> [What you are asked to do]
Throughout the listing below, show every line in which "bottom" occurs.

> [Material shown]
==*==

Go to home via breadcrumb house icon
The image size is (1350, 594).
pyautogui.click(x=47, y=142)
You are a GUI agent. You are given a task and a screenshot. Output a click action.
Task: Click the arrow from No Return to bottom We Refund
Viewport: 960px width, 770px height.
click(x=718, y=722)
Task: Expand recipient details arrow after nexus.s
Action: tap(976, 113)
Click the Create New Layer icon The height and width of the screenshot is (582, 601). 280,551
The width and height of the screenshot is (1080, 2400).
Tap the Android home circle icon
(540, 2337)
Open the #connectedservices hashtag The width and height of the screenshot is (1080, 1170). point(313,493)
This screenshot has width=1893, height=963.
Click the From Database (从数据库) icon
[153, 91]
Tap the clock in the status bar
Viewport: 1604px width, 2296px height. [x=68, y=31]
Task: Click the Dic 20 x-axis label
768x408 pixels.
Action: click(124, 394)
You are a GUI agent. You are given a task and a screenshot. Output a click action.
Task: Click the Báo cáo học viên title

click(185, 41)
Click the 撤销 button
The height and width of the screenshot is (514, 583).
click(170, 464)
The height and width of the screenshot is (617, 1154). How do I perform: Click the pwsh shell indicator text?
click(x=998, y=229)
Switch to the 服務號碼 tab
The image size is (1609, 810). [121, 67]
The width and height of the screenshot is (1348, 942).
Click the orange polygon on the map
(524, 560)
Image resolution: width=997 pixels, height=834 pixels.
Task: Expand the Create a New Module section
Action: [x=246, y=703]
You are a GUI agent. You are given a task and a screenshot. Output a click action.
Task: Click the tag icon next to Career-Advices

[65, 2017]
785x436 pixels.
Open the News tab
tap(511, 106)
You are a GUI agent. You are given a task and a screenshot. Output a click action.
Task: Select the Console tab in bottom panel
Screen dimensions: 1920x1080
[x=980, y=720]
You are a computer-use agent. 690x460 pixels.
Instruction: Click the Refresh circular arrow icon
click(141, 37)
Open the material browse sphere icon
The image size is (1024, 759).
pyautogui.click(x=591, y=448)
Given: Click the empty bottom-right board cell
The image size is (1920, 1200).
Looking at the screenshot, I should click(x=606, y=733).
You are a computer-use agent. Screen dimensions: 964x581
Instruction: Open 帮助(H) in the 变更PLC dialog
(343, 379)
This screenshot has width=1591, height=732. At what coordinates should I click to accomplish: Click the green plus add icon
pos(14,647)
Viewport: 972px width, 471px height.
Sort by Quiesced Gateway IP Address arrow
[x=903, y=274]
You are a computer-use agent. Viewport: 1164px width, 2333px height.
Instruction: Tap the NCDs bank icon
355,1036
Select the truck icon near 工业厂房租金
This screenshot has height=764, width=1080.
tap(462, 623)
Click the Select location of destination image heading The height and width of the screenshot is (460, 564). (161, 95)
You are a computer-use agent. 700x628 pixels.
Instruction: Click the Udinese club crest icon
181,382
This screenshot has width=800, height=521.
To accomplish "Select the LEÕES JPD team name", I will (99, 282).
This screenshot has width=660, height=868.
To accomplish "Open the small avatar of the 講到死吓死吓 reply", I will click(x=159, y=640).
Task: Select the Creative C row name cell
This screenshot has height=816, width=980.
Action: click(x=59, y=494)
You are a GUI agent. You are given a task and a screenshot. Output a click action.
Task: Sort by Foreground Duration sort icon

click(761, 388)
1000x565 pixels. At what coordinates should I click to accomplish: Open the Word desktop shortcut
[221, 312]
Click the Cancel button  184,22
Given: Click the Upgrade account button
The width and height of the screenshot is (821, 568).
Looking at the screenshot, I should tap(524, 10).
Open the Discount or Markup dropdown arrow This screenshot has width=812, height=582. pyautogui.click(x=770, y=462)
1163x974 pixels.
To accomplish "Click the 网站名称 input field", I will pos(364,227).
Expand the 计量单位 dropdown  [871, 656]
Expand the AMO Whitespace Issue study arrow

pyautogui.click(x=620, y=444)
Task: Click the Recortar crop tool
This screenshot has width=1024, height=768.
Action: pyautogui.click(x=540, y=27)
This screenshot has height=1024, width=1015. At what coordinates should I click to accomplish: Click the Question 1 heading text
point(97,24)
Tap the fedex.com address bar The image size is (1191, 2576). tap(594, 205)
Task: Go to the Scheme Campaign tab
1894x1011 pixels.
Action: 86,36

==*==

> [Result for this exercise]
Task: Click the arrow from No Return to bottom We Refund
Task: Select the Console tab in bottom panel
Given: Click the empty bottom-right board cell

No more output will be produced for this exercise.